GIVEN TEXT:
↓

Bitcoins have no intrinsic value. But since they were introduced to the world in 2009 by inventor Satoshi Nakamoto (a pseudonym), they have turned into a billion-dollar market and have been designated a currency by the U.S. government. Since the days when stones and shells were recognized as a means of payment, currency has taken many forms. What makes bitcoin a currency is what it does, not what it is. "To the extent it looks, walks and acts like a duck, this 'duck' is a currency," says Sam Hamadeh, chief executive officer of private-company research firm PrivCo.

Here are some questions and answers explaining how bitcoin became a currency. The answers were supplied by, the Bitcoin Foundation, Hamadeh and the website of Mt. Gox, the largest marketplace for trading bitcoins.

What are bitcoins?

Nothing but a randomly assigned set of unique numbers, not encrypted or particularly complicated. They are linked to individual signatures to prove ownership. That ownership can be transferred between parties.

How are they allotted?

They can be bought second-hand on exchanges or "mined" as new bitcoins. Bitcoin prospectors who want new coins must solve math problems of varying complexity that are posed by members of the Bitcoin open-source consortium. Solving the problem gets you assigned to a pool that will be granted a number of the coins. Cracking the math problem, which requires a large amount of computing power and can take weeks, does not assure you will get any bitcoins, but puts you into a lottery that gives you a chance at winning one.

[Read: The Rise and Fall of Anonymous Bitcoins.]

Why does it sound like a game?

There are overlaps in the gaming and bitcoin community. Super-fast gaming chips have been used by many bitcoin miners, and online game players have long competed for rewards like virtual money. But this time, it's serious.

What does it mean that bitcoins are "open source"?

In theory, the thousands of volunteers who review and approve bitcoin allotments provide a check on the system to make sure the supply is closely monitored and verified against a master list. While the algorithms, or computer codes, users must solve are secretive, the master list, known as the "block chain," is publicly viewable, just as the code for open-source browser Firefox is open. The theory is that the more eyes there are on a transaction, the more secure it is.

Other open-source groups have managed success using a similar open process. Linux, the widely used open-source computer operating system, was developed by thousands of users who contributed code and maintain the integrity of the software. Wikipedia, the online encyclopedia, works on the same concept. The ethos is as old as the Internet itself, which is carried by millions of computers in a peer-to-peer, decentralized network based on a set of common rules.

How many bitcoins are there?

Bitcoin's rules are based on a mathematical formula that will grow until the number of units hits 21 million, at which point it will shut down. In theory, the bitcoins may be broken into many smaller parts so the money supply can be expanded to meet growing demand.

How do bitcoins gain value?

↑

BRIEF 1: Quote the listing word for word, starting at the line that contains "Open the task checklist document icon" and continuing through the end of the listing.

EXTRACTED RECORDS:
↓

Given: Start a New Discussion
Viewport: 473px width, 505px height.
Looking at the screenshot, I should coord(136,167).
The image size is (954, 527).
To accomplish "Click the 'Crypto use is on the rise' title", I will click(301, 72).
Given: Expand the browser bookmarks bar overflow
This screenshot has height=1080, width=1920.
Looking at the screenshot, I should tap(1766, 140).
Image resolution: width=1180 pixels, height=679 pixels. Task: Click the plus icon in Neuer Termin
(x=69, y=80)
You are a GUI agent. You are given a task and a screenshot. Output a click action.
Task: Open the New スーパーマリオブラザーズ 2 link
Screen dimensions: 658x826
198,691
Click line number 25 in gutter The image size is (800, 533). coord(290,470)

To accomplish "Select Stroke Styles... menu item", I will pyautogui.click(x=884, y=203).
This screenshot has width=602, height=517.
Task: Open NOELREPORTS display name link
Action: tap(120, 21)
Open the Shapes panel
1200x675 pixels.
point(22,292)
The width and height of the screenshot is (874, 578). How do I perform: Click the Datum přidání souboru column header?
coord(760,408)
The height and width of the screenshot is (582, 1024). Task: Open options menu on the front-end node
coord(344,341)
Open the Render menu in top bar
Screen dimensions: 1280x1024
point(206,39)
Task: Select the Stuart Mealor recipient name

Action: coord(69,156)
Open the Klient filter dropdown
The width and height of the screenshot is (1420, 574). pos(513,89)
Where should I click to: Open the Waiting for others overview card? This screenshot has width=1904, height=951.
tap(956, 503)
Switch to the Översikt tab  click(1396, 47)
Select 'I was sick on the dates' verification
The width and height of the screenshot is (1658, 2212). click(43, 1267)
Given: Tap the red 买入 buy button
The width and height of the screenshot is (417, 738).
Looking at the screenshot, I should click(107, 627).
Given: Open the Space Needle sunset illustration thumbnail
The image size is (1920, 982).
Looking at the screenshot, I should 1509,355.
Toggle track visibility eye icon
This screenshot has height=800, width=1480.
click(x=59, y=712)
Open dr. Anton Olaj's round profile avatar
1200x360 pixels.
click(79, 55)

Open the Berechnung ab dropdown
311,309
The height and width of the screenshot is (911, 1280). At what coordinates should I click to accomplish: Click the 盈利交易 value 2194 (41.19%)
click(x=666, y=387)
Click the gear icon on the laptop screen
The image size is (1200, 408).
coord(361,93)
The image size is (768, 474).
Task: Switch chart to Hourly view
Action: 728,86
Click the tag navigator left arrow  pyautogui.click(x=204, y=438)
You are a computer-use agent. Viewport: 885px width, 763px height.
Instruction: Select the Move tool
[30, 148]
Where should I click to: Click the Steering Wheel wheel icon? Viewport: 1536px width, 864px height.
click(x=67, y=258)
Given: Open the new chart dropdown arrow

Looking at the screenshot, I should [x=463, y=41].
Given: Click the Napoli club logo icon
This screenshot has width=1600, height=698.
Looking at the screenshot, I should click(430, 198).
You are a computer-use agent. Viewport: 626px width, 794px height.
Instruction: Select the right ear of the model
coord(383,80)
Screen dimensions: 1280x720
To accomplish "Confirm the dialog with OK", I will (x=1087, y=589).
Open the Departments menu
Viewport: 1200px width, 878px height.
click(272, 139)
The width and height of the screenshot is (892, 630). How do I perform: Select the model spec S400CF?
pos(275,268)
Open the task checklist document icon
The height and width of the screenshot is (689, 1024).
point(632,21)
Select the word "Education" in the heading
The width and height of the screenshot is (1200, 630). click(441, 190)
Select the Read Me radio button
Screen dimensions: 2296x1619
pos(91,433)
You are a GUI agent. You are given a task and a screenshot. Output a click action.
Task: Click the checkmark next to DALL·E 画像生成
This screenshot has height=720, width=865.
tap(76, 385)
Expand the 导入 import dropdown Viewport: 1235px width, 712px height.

↑

BRIEF 2: Print the bitcoin text word for word, starting at the words "What does it" and ending after "secure it is.".

WRITTEN ANSWER 1:
Open the task checklist document icon
The height and width of the screenshot is (689, 1024).
point(632,21)
Select the word "Education" in the heading
The width and height of the screenshot is (1200, 630). click(441, 190)
Select the Read Me radio button
Screen dimensions: 2296x1619
pos(91,433)
You are a GUI agent. You are given a task and a screenshot. Output a click action.
Task: Click the checkmark next to DALL·E 画像生成
This screenshot has height=720, width=865.
tap(76, 385)
Expand the 导入 import dropdown Viewport: 1235px width, 712px height.

WRITTEN ANSWER 2:
What does it mean that bitcoins are "open source"?

In theory, the thousands of volunteers who review and approve bitcoin allotments provide a check on the system to make sure the supply is closely monitored and verified against a master list. While the algorithms, or computer codes, users must solve are secretive, the master list, known as the "block chain," is publicly viewable, just as the code for open-source browser Firefox is open. The theory is that the more eyes there are on a transaction, the more secure it is.